Massachusetts Representative Barney Frank (Democrat) has said he is “very disappointed” by President-elect Barack Obama's choice of megapastor Rick Warren to give the invocation at this inauguration. Frank spoke Sunday on CNN's Late Edition.

Gay rights groups began protesting the pick on Wednesday – immediately after it was announced – saying Warren was homophobic.

“I am very disappointed by President-elect Barack Obama's decision to honor Reverend Rick Warren with a prominent role in his inauguration,” Frank said in a press release. “Religious leaders obviously have every right to speak out in opposition to anti-discrimination measures, even in the degrading terms that Rev. Warren has used with regard to same-sex marriage. But that does not confer upon them the right to a place of honor in the inauguration ceremony of a president whose stated commitment to LGBT rights won him the strong support of the great majority of those who support that cause.”

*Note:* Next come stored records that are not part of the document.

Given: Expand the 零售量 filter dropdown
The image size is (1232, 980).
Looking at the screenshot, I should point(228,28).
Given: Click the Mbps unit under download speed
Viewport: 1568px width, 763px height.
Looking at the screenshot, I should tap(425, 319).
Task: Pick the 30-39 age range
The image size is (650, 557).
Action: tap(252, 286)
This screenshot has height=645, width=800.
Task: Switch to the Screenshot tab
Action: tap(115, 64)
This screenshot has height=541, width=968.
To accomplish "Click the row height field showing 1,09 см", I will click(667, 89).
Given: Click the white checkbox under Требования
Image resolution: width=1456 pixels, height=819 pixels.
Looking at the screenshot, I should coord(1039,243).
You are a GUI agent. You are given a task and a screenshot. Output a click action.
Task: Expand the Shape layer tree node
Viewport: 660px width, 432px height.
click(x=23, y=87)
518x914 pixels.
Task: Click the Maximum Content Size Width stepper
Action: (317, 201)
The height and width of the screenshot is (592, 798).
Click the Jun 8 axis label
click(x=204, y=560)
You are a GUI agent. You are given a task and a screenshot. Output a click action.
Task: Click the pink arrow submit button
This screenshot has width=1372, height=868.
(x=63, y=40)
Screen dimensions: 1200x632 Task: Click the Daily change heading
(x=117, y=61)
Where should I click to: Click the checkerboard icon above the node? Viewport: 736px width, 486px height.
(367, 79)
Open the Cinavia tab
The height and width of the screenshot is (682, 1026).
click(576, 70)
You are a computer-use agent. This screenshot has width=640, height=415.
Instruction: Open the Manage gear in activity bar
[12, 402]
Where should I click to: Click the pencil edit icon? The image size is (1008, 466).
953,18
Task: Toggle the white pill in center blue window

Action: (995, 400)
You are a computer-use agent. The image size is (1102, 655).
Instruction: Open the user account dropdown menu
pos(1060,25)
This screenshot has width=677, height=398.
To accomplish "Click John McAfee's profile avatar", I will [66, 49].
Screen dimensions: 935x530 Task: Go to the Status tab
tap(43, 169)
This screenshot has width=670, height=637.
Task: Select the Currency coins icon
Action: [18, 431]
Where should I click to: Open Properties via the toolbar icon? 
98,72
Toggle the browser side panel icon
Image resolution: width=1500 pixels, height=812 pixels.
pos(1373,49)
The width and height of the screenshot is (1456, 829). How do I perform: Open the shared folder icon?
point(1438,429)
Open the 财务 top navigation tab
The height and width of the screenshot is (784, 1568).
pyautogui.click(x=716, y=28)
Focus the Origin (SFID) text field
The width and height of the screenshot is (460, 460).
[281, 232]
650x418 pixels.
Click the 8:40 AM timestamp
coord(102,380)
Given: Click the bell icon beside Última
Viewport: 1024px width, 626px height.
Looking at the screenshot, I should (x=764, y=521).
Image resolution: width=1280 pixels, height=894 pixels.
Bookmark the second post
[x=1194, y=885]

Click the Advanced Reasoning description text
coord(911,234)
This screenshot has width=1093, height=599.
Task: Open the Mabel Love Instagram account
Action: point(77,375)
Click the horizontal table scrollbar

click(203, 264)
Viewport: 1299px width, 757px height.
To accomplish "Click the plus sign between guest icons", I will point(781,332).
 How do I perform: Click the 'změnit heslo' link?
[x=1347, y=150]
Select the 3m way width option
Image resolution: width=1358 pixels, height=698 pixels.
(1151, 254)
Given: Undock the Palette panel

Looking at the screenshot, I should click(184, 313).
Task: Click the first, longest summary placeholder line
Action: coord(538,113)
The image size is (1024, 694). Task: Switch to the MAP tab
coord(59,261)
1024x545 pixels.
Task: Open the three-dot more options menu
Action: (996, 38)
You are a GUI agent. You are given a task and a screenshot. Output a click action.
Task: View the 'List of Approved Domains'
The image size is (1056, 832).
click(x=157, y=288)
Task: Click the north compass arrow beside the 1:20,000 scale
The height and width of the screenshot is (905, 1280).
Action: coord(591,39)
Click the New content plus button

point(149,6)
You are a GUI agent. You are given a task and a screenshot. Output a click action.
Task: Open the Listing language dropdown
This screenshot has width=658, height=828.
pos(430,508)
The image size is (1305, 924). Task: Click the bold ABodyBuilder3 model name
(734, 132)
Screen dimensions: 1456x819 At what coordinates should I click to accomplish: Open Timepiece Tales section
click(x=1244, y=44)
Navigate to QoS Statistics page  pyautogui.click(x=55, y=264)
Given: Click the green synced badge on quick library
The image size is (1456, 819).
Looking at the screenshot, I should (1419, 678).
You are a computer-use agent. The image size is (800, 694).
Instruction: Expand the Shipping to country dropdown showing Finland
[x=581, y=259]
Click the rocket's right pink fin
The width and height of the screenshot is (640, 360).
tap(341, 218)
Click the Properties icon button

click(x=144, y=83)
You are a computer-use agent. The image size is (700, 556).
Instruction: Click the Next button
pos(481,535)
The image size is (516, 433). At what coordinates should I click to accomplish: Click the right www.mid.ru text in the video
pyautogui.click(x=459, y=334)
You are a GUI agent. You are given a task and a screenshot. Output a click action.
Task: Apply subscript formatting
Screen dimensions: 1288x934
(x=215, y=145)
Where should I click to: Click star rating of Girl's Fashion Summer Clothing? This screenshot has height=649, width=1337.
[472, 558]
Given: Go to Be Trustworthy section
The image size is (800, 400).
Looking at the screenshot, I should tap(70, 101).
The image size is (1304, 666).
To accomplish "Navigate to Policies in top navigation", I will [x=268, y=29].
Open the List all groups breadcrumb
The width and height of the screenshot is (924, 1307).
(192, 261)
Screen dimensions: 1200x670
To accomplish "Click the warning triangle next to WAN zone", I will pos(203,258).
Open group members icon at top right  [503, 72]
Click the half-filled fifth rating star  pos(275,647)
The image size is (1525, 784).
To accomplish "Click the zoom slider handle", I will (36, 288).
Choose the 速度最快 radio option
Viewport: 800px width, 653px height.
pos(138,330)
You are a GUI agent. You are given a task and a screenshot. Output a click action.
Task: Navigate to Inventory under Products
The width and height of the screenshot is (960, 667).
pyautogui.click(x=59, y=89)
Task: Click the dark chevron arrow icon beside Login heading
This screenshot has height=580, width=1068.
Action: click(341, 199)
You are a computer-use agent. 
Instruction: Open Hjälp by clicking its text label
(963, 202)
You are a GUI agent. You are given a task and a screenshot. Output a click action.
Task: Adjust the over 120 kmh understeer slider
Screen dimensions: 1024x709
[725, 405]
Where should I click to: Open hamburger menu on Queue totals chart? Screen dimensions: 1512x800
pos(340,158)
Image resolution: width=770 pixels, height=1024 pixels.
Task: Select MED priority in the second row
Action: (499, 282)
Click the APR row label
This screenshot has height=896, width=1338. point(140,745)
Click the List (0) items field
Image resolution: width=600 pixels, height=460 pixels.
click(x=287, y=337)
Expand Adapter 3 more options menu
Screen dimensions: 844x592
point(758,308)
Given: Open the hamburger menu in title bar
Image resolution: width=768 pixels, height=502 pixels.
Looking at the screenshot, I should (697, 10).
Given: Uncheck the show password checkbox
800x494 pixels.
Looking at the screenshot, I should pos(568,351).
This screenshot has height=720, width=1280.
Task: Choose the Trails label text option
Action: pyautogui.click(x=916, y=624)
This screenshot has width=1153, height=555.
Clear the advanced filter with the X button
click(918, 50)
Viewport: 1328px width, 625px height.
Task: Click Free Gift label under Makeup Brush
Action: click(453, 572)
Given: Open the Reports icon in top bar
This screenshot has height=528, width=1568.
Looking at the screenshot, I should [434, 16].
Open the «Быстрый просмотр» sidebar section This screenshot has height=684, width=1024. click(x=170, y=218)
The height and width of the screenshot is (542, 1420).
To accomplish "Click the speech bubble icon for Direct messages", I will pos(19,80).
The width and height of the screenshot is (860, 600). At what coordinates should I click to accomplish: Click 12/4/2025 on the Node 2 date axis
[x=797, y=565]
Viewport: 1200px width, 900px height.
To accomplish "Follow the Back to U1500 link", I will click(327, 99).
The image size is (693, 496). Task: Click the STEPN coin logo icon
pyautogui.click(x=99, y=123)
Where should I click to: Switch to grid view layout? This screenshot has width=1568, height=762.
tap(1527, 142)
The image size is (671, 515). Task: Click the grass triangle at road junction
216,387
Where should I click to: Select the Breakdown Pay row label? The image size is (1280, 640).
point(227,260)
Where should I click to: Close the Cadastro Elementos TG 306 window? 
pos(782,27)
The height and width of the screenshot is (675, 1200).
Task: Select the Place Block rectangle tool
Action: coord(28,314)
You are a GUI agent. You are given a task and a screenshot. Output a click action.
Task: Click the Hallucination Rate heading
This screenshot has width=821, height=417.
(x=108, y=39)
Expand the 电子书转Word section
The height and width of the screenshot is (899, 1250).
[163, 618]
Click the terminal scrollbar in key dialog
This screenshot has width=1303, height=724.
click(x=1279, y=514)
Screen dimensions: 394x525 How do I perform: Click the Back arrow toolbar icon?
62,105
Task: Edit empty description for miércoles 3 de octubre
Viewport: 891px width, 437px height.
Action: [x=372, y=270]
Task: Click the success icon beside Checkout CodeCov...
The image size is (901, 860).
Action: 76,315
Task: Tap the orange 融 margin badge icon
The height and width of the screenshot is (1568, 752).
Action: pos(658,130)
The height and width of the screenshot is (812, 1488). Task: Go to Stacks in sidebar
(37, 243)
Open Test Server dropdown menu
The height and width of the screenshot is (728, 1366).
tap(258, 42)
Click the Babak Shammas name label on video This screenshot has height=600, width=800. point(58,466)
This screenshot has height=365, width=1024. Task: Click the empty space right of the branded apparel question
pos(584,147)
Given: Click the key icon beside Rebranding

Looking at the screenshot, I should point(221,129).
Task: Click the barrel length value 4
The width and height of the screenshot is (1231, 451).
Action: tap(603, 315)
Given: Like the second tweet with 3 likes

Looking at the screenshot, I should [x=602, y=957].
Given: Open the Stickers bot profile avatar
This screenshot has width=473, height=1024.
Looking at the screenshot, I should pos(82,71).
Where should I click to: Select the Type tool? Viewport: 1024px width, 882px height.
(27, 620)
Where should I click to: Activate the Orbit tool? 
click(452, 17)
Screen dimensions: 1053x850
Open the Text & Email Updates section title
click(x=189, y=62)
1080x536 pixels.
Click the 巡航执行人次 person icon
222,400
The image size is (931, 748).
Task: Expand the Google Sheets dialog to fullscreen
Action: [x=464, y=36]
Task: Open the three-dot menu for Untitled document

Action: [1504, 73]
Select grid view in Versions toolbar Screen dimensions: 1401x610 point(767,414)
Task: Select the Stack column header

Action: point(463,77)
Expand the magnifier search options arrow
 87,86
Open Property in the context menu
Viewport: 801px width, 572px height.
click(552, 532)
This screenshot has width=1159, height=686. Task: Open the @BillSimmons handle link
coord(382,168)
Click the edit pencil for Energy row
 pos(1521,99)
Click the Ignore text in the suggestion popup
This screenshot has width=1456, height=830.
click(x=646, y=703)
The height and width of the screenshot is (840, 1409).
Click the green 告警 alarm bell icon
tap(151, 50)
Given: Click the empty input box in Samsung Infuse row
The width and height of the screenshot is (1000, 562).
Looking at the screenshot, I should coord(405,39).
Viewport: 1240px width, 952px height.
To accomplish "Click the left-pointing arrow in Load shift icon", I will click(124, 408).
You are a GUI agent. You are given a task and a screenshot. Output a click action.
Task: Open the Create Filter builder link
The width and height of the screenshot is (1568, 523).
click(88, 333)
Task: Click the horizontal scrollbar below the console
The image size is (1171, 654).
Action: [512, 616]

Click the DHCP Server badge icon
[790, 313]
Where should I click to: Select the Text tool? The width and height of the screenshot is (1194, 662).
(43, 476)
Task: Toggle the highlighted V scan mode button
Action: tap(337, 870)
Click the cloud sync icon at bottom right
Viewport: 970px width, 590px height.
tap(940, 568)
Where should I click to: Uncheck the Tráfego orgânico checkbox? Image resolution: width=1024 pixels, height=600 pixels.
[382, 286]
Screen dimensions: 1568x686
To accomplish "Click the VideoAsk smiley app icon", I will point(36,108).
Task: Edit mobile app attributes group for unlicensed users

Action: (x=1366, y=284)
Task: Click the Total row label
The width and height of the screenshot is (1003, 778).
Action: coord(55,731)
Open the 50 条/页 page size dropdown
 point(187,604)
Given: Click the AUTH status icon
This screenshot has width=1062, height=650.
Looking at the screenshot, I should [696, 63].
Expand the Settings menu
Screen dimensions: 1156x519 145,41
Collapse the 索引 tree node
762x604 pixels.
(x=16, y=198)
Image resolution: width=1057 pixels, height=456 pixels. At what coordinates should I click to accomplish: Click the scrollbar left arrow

The Reverend Rick Warren is a best-selling author and heads the prominent evangelical Saddleback Church in Southern California.

Warren and Obama first met in 2006 at a Saddleback AIDS forum where the president-elect challenged him on preaching against contraception.

A prominent leader in the evangelical movement, Warren supports the outlawing of abortion in all cases and is a staunch gay rights opponent. But his moderate tone on AIDS, poverty and climate change have made him controversial among social conservatives.

Gay activists say Warren is homophobic. They point out that his Saddleback megachurch bans gays and lesbians from membership, he supports the controversial ex-gay movement that claims gays can be “cured” through prayer, and, most importantly, he supported the passage of Proposition 8 – the California constitutional amendment that yanked back the right of gay and lesbian couples from marrying in the state.

In that heated gay marriage debate, Warren likened gay marriage to an incestuous relationship, pedophilia and even polygamy.

“Mr. Warren compared same-sex couples to incest. I found that deeply offensive and unfair,” Rep. Frank said on Late Edition.

“If he was inviting the Rev. Warren to participate in a forum and to make a speech, that would be a good thing,” Frank said. “But being singled out to give the prayer at the inauguration is a high honor. It has traditionally given a mark of great respect. And, yes, I think it was wrong to single him out for this mark of respect.”

Rep. Frank is the first openly gay elected House member.